## SET PROBLEM
Reproduce verbatim the items from the line containing "is (734, 719)." up to and including the line containing "click(x=212, y=16)", omitting everything outside that span.

----------

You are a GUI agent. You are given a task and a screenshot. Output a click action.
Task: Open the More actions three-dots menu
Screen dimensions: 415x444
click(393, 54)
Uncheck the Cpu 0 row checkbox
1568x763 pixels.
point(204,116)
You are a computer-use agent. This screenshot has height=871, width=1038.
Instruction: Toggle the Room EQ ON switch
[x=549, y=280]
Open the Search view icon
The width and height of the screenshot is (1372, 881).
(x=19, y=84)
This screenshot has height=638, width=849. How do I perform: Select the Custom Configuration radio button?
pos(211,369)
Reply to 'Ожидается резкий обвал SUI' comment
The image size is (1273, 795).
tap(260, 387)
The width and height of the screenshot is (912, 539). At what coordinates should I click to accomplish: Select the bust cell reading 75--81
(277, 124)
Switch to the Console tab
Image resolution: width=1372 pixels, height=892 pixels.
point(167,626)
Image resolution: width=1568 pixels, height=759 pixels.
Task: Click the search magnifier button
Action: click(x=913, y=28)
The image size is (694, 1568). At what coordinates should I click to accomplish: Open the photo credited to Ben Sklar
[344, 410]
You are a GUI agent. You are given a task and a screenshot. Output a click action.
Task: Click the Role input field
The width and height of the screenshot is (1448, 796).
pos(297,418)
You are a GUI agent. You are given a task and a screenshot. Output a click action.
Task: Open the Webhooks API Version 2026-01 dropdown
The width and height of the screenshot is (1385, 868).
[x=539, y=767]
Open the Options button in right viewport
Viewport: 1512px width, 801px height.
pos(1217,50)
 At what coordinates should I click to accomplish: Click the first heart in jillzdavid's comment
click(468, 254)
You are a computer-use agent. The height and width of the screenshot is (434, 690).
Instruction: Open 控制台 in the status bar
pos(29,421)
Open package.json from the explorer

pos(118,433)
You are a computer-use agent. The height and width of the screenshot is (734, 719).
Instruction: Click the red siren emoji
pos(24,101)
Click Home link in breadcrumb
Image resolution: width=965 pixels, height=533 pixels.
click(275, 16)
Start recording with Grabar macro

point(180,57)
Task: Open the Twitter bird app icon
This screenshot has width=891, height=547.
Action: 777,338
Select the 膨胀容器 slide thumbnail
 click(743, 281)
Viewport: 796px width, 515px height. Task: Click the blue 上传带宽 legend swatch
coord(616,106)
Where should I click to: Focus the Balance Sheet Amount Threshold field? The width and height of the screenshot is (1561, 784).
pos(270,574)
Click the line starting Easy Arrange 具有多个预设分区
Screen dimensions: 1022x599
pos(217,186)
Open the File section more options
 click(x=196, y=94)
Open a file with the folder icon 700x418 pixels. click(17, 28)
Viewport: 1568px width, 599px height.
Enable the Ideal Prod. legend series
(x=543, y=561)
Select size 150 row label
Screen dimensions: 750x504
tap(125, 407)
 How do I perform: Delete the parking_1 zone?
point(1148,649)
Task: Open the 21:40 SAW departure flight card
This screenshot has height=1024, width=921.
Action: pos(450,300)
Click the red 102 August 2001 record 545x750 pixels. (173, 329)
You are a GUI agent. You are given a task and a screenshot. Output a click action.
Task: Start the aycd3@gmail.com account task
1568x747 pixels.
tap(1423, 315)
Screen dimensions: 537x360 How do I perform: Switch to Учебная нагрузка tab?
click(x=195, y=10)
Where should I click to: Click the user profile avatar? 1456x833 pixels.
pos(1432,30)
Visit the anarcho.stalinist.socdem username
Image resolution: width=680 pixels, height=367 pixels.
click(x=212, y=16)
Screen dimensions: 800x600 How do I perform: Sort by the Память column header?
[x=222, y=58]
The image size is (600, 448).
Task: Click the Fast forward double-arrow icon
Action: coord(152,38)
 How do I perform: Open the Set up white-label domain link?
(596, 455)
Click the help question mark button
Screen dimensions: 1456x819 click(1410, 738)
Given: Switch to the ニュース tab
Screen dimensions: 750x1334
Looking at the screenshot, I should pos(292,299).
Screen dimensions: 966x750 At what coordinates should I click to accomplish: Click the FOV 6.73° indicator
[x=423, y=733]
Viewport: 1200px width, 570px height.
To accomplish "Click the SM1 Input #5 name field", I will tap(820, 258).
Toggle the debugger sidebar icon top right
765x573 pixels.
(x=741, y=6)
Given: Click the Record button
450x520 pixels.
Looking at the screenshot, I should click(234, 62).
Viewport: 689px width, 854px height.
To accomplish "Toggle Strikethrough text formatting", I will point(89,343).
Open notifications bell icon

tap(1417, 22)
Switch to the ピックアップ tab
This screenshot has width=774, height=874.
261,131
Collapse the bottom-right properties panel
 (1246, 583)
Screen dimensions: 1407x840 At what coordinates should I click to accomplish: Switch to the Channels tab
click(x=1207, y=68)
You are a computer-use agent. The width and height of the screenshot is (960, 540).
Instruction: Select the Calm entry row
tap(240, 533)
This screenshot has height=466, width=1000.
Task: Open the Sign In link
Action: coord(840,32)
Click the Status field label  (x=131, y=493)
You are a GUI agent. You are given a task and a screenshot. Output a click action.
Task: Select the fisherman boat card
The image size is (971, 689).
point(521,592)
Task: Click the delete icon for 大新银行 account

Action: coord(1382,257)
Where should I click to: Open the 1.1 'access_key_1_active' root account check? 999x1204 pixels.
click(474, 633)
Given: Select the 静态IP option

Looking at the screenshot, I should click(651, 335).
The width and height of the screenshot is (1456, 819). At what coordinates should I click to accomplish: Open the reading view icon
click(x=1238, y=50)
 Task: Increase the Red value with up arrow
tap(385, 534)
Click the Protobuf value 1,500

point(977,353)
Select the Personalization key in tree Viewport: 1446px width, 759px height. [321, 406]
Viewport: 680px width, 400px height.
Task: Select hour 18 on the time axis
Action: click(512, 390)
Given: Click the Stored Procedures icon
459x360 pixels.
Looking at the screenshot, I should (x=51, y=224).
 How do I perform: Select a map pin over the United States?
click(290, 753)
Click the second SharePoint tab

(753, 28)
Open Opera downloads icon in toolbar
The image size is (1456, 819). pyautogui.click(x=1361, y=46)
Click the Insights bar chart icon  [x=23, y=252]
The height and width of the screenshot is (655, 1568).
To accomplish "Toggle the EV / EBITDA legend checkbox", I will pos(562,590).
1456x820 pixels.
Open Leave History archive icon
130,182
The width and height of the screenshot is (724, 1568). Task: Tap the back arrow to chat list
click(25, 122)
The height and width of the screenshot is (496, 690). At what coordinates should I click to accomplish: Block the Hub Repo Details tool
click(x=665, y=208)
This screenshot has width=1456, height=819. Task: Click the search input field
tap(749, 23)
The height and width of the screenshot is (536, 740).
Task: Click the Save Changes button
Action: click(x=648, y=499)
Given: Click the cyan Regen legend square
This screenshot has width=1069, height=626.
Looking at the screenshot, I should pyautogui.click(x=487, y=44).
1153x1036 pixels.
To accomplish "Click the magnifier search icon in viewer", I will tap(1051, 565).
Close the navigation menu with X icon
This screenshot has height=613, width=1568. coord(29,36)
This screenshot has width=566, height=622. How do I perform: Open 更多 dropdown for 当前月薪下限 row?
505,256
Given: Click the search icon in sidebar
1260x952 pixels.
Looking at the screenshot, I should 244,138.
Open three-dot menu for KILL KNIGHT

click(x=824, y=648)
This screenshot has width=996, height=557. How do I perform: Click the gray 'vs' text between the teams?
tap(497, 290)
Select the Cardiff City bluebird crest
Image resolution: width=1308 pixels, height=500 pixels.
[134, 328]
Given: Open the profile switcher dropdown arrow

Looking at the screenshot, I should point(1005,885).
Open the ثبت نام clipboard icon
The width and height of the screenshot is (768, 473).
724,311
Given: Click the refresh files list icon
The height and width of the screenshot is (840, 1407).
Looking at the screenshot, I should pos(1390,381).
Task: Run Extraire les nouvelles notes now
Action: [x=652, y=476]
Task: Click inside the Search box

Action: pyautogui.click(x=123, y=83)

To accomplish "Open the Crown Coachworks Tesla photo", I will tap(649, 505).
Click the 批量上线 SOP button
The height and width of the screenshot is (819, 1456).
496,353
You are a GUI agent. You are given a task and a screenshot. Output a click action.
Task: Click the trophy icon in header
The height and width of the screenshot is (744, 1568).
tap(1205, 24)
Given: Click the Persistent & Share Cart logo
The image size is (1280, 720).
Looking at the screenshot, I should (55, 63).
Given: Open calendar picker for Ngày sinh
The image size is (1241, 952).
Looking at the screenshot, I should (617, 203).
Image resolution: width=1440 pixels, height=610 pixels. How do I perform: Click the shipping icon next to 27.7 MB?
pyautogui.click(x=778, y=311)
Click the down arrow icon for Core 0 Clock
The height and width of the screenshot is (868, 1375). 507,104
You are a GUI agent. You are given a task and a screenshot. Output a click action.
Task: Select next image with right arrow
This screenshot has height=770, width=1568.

----------

## OUTPUT OF THE EXERCISE
You are a computer-use agent. The height and width of the screenshot is (734, 719).
Instruction: Click the red siren emoji
pos(24,101)
Click Home link in breadcrumb
Image resolution: width=965 pixels, height=533 pixels.
click(275, 16)
Start recording with Grabar macro

point(180,57)
Task: Open the Twitter bird app icon
This screenshot has width=891, height=547.
Action: 777,338
Select the 膨胀容器 slide thumbnail
 click(743, 281)
Viewport: 796px width, 515px height. Task: Click the blue 上传带宽 legend swatch
coord(616,106)
Where should I click to: Focus the Balance Sheet Amount Threshold field? The width and height of the screenshot is (1561, 784).
pos(270,574)
Click the line starting Easy Arrange 具有多个预设分区
Screen dimensions: 1022x599
pos(217,186)
Open the File section more options
 click(x=196, y=94)
Open a file with the folder icon 700x418 pixels. click(17, 28)
Viewport: 1568px width, 599px height.
Enable the Ideal Prod. legend series
(x=543, y=561)
Select size 150 row label
Screen dimensions: 750x504
tap(125, 407)
 How do I perform: Delete the parking_1 zone?
point(1148,649)
Task: Open the 21:40 SAW departure flight card
This screenshot has height=1024, width=921.
Action: pos(450,300)
Click the red 102 August 2001 record 545x750 pixels. (173, 329)
You are a GUI agent. You are given a task and a screenshot. Output a click action.
Task: Start the aycd3@gmail.com account task
1568x747 pixels.
tap(1423, 315)
Screen dimensions: 537x360 How do I perform: Switch to Учебная нагрузка tab?
click(x=195, y=10)
Where should I click to: Click the user profile avatar? 1456x833 pixels.
pos(1432,30)
Visit the anarcho.stalinist.socdem username
Image resolution: width=680 pixels, height=367 pixels.
click(x=212, y=16)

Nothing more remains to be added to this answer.